The development of Digital Signal Processing (DSP) combined with modern integrated circuits has revolutionized electronics. Our analog signals are now digitized; that is, converted to numbers. The numbers can then be manipulated mathematically, and can be stored as numbers or even transmitted as numbers. Audio has gone digital. We now listen to CD's instead of LP's, and audio production is entirely a digital process that resembles word processing; think cut and paste. TV is about to go digital, as analog broadcasting is being replaced with digital broadcasting. But radio has been a holdout. Satellite radio is digital (actually, satellite-anything is digital). In Europe there is some digital radio. There is a digital standard for international broadcasters called Digital Radio Mondial (DRM), and a few broadcasters use it. Ham radio operators also do some digital transmitting. But today, virtually all radio, whether domestic or international is still analog.
Radio construction is mostly analog too. Transmitters and
receivers are make mostly from analog parts. A modern ham
transceiver (combination transmitter and receiver) is mostly analog,
may have a digital IF; that is, some digital filters near the end of
the signal path.
But today it is possible to construct radio transmitters and
receivers using mostly digital parts, and with a minimum of analog
parts. The antenna signal is converted to numbers as soon as
practical, and all subsequent processing is done using DSP. The
result is a Software Defined Radio. It is "software defined"
because if you want to change what the radio does, you just change the
software. The small analog bit probably stays the same.
Today hams can build a software defined radio fairly easily.
The digital part consists of crunching numbers, and a ham can use a
personal computer to do that. So with a personal computer plus
some software available for free on the
Internet, plus a few analog parts, hams can again build their own
equipment. I find this to be very exciting.

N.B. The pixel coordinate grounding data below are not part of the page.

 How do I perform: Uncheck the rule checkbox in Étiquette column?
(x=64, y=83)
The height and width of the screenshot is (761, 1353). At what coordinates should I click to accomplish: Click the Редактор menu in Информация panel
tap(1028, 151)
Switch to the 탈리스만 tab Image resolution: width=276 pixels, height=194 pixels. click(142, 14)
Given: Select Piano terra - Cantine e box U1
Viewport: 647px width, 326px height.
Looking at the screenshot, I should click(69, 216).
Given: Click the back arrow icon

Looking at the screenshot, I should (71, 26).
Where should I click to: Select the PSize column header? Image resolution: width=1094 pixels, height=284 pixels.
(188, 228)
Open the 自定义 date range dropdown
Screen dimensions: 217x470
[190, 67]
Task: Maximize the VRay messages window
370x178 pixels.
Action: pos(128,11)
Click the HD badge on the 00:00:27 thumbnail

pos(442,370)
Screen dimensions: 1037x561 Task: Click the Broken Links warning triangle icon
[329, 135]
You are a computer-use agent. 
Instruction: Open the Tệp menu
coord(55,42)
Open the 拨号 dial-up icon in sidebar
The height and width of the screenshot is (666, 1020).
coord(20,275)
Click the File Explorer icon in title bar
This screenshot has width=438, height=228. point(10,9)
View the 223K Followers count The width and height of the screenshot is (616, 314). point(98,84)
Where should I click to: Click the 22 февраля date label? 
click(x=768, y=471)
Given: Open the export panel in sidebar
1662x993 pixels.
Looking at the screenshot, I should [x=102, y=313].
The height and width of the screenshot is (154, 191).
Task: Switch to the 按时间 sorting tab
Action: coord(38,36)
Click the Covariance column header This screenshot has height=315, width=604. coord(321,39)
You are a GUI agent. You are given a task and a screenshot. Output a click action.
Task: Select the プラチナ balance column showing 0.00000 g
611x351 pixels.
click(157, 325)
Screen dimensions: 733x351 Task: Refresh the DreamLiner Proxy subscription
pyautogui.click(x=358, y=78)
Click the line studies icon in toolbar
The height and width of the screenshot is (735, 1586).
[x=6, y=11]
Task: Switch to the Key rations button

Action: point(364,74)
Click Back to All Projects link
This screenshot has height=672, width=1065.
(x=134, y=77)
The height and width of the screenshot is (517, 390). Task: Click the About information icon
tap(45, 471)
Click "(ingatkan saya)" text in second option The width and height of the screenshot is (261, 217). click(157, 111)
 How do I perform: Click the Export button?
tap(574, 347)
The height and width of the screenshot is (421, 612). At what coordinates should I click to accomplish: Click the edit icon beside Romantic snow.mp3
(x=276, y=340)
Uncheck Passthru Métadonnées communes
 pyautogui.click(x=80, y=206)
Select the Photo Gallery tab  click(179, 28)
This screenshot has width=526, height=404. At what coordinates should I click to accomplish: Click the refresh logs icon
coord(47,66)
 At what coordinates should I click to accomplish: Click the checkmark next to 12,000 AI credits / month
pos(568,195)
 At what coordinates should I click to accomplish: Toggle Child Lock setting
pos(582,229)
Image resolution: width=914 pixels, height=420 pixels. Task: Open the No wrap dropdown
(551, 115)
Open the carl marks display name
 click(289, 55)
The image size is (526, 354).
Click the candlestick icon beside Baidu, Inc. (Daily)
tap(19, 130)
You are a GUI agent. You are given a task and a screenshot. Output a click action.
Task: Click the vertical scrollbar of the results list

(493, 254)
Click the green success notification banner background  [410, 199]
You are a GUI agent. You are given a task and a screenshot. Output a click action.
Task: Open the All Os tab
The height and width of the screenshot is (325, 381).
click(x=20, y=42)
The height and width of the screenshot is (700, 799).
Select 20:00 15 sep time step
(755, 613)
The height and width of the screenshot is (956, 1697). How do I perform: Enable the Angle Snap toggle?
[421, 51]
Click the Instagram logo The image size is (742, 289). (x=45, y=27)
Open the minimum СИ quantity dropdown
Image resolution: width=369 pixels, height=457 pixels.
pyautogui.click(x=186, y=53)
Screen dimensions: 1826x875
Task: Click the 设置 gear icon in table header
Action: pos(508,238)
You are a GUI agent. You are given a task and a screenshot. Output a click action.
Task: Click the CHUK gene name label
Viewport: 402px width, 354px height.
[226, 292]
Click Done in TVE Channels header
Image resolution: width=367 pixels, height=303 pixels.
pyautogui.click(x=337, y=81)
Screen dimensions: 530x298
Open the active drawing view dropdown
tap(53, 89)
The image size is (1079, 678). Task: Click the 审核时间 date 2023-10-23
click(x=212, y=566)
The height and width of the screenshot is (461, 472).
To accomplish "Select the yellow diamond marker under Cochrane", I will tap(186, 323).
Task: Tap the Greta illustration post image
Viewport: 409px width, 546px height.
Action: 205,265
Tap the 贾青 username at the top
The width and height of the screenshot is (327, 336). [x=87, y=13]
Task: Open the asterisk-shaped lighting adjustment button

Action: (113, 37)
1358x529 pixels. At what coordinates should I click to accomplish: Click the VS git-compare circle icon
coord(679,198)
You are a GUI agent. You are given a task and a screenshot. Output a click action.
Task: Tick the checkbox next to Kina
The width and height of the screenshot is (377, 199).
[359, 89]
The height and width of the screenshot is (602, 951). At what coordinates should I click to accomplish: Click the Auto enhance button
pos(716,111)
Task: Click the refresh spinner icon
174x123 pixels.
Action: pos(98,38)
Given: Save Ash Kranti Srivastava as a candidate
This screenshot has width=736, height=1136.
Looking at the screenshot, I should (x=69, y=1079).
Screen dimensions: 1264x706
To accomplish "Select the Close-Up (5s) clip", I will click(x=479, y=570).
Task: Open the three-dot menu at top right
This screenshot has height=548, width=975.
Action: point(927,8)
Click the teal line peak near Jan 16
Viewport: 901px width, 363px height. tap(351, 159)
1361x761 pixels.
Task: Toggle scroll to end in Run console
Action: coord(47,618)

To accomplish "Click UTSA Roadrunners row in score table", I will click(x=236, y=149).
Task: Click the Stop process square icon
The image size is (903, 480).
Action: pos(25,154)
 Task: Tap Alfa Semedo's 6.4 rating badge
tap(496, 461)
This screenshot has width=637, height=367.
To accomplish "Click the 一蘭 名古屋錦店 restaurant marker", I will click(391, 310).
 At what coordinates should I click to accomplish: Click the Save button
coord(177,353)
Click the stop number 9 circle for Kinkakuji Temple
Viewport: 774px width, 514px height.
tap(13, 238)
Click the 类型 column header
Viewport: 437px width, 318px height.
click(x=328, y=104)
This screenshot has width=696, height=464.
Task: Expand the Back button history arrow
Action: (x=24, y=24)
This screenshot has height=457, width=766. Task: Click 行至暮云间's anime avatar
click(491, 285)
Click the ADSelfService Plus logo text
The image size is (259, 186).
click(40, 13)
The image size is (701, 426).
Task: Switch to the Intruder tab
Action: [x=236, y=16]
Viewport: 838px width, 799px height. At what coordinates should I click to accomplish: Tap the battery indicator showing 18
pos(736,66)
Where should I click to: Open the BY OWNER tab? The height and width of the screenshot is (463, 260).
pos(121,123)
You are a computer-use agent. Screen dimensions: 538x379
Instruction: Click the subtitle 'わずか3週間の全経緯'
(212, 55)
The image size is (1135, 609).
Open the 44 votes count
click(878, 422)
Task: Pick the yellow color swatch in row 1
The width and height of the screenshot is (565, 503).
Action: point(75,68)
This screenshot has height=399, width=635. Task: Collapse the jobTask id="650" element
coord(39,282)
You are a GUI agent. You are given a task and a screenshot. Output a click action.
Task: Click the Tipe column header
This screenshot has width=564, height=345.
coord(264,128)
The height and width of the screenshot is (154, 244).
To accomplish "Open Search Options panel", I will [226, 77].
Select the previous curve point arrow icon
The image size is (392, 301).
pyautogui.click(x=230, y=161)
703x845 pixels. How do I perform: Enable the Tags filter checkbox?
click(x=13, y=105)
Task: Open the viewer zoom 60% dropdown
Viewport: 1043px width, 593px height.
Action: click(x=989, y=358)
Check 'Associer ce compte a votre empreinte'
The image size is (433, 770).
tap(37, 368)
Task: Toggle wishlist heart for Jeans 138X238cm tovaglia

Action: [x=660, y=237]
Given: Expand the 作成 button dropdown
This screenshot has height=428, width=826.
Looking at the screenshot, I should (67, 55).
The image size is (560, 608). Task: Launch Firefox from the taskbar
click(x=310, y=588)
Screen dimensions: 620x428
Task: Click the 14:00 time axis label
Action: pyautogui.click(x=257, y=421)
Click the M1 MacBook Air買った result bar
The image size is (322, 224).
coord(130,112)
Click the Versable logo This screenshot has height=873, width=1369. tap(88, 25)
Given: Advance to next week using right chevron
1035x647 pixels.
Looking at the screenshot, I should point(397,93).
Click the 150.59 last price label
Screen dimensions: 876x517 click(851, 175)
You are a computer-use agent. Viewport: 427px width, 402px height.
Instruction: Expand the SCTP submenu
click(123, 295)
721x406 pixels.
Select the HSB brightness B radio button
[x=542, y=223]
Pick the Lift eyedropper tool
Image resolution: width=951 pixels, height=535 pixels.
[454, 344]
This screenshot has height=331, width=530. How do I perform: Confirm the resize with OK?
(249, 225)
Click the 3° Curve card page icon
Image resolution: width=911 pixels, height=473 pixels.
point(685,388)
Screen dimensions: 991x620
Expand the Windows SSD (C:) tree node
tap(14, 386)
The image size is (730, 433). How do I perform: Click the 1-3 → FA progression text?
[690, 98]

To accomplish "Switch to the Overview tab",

Let's take an example. We need an antenna to receive radio
signals. That part of radio never changes; a good antenna makes
any radio a lot better. We connect the antenna to a black box
that spits out numbers. We send the numbers to a personal
computer that uses DSP software to tune, filter and demodulate (convert
it to digital audio). The PC then sends the digital audio to its
sound card, and then to speakers. We then have a radio that does
most of the work of receiving a signal in a PC.
So what is in the black box? A minimal cost version uses the
PC sound card recording input as part of the black box. The
flow is antenna to a mixer (convert to near-audio frequency) to PC
sound card input for conversion to digital numbers. A version of
this radio for the 40 meter amateur band is the "Softrock-40" and costs
about $30. And performance is quite good. You can make this
receiver in a day. The equivalent analog version would have
dozens (maybe hundreds) of parts, and may not work as well.
Instead of a mixer and sound card, the black box could be a preamp
and a modern analog to digital converter (ADC) that
converts the antenna signals directly to numbers. It is not clear
to me which is better. I have both systems, so maybe I will find
I am not claiming that software defined radios are better than analog radios. If you look at the most expensive commercial Ham equipment, the radios that cost about $10,000, the "front end" (the part nearest the antenna) is all analog, and very expensive analog parts are used. Any digital techniques are used later in the signal chain. It is possible that as DSP parts improve, that commercial equipment will become more digital. We will have to wait and see.
But I am claiming that a software defined radio is a lot easier to make at home. Besides having fewer parts, there is no need to drill panels for buttons and switches. The control panel of the radio is on the computer screen, and you control the radio with your mouse and keyboard. Usually you can "see" the signals in a spectrum window, a feature only the more expensive commercial radios have. Is the performance as good as a $10,000 commercial radio? I doubt it. But performance is very good indeed. It equals the $10,000 radio except in the presence of nearby strong signals that can overload the digital converters. If you have a location without strong local signals, you can expect excellent performance.
Software defined radio got me interested in being a ham again. I write computer programs for a living, so I can handle the software. And as a teenager my hobby was electronics. Of course electronics has changed since then, and re-learning all the electronics was part of the fun. There are dozens of applications for DSP in ham radio. I have touched on building homemade stations easily and inexpensively. There are also applications in more advanced equipment and in digital voice and data transmission. The commercial world is exploring all this too, and it is fun to be part of a digital radio revolution.